Pull each line holding "Total" out of the entries below.

## Provided data
---*---

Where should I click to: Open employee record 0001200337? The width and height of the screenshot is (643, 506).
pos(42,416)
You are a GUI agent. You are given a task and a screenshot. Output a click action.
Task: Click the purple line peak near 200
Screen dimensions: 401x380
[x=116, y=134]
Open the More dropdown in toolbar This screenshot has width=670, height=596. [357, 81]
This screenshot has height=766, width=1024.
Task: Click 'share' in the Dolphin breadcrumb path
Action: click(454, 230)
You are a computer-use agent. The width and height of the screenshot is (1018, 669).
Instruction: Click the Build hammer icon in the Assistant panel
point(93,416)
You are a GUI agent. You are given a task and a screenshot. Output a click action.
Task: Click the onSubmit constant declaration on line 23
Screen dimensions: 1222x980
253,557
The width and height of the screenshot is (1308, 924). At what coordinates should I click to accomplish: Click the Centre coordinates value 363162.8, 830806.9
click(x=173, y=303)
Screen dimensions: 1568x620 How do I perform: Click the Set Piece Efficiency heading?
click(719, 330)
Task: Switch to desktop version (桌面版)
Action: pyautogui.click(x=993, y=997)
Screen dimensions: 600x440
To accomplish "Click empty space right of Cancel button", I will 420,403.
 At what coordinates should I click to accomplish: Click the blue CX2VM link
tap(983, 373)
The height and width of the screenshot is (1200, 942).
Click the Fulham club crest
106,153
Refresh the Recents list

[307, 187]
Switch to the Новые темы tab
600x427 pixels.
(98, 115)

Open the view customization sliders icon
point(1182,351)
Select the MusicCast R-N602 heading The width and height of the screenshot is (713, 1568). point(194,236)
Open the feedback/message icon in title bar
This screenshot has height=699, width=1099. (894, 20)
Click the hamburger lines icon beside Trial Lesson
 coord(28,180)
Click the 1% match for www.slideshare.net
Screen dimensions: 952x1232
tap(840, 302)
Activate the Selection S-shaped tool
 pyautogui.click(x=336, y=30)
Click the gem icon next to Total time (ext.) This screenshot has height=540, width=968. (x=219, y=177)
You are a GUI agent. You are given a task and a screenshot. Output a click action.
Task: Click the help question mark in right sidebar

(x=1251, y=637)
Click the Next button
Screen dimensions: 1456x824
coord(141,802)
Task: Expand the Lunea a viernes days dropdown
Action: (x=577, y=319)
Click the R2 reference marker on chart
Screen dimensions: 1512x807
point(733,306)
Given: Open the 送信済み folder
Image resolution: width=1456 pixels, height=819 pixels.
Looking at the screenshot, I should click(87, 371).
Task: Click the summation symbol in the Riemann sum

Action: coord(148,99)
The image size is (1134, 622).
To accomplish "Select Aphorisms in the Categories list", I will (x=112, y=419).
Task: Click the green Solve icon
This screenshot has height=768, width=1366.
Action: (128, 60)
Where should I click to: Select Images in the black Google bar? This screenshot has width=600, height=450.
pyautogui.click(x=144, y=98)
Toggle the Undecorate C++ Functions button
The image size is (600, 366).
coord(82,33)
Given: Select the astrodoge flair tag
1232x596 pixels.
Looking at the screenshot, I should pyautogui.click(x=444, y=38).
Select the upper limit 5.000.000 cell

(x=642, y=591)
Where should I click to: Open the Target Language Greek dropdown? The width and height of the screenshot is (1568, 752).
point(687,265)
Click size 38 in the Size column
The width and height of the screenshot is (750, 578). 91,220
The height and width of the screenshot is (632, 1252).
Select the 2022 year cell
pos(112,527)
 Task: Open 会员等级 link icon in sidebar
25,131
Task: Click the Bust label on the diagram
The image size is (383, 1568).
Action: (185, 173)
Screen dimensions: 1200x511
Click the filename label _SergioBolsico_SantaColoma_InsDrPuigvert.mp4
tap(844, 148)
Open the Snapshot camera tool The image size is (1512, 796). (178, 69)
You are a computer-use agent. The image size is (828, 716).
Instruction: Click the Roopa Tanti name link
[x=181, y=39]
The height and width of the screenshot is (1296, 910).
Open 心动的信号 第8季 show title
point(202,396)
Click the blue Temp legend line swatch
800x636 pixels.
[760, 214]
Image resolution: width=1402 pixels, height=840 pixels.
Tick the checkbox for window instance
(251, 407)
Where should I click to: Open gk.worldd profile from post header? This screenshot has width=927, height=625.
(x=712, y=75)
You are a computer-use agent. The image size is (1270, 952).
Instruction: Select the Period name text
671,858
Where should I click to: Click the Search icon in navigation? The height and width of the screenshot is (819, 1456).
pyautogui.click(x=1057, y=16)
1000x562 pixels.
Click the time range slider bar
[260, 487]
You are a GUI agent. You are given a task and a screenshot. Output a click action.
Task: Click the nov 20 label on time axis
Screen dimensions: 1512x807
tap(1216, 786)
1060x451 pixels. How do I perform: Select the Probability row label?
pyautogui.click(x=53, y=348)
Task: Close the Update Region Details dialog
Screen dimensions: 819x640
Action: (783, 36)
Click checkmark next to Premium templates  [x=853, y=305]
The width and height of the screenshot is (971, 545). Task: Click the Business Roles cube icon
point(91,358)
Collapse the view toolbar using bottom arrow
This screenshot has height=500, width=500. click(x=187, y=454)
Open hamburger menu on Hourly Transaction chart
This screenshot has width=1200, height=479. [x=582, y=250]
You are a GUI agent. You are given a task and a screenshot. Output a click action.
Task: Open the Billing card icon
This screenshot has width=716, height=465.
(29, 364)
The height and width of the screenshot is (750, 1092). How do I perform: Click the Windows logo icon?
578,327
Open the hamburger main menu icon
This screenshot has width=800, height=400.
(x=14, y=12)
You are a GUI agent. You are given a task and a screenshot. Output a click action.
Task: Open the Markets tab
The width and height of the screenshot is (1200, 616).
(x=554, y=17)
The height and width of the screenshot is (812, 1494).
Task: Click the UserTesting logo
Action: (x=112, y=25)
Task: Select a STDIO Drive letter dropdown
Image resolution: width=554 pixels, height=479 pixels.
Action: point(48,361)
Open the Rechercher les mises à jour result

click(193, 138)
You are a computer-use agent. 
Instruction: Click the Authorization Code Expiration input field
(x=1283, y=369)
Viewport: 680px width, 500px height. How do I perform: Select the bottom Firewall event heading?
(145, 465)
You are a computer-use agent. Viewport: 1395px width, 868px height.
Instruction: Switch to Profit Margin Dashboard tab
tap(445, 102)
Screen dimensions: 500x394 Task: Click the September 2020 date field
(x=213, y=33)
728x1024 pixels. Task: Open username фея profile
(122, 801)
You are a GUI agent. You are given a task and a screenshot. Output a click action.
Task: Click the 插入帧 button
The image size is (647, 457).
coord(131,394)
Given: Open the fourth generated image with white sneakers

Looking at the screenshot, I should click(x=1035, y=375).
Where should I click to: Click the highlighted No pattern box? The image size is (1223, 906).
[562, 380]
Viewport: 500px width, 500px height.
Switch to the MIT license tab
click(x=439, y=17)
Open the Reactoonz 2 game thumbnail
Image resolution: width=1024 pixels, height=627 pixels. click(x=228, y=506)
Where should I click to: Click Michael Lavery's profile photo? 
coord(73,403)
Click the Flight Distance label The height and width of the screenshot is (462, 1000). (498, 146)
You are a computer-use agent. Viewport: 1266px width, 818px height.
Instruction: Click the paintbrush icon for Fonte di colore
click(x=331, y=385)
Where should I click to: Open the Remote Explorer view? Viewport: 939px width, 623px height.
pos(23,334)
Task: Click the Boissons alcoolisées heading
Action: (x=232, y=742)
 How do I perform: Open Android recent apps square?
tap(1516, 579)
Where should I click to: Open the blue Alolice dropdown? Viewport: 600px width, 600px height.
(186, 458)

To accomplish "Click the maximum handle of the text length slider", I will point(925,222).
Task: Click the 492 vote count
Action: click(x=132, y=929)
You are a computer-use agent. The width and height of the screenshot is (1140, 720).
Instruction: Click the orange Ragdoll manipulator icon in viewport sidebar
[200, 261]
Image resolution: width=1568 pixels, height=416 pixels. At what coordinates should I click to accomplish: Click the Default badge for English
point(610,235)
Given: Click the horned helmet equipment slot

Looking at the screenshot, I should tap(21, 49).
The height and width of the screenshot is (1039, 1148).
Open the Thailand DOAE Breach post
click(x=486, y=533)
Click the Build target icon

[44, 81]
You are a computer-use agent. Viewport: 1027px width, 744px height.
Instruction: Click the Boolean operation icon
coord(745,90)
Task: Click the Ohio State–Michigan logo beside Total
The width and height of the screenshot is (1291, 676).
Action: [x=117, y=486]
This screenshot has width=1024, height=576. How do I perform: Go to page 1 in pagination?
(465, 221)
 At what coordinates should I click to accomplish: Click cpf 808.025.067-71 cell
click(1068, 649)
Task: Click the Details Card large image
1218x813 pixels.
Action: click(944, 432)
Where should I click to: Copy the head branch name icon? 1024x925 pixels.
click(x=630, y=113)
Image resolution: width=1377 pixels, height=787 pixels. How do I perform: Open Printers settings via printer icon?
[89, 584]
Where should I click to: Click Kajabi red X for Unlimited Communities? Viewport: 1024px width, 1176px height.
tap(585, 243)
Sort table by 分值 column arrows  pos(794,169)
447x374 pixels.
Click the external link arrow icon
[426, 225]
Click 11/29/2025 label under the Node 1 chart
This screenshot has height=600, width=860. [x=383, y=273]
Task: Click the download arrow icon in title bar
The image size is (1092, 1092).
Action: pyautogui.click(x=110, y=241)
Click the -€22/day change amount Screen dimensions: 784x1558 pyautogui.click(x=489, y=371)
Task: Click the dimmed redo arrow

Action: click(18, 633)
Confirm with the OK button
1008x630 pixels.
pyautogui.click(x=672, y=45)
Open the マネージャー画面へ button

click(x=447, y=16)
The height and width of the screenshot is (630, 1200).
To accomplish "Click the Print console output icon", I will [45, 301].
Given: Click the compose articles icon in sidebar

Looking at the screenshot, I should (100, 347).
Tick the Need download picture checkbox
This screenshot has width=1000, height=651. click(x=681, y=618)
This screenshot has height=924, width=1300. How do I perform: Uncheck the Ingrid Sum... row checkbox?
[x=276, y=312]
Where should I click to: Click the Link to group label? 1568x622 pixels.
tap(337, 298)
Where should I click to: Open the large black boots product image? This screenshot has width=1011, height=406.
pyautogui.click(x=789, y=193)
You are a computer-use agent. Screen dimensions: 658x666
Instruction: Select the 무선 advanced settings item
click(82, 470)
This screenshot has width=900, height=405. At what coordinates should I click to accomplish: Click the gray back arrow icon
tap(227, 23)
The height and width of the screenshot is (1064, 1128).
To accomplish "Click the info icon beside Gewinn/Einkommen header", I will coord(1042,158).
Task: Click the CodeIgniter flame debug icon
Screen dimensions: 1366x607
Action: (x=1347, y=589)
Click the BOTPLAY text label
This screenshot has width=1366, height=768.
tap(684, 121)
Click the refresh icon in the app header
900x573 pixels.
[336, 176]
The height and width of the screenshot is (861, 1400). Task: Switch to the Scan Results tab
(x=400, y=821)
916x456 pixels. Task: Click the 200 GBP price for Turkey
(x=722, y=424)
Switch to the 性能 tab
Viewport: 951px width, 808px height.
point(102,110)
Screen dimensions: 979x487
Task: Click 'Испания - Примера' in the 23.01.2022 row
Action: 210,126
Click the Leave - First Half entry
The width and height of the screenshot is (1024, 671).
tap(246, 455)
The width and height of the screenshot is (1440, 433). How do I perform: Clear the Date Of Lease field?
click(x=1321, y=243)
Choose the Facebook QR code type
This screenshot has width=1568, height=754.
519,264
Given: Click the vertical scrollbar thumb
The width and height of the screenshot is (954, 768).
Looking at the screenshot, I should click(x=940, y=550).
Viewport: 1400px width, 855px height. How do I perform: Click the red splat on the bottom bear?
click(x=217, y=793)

---*---

## Response to this task
Click the gem icon next to Total time (ext.) This screenshot has height=540, width=968. (x=219, y=177)
Task: Click the Ohio State–Michigan logo beside Total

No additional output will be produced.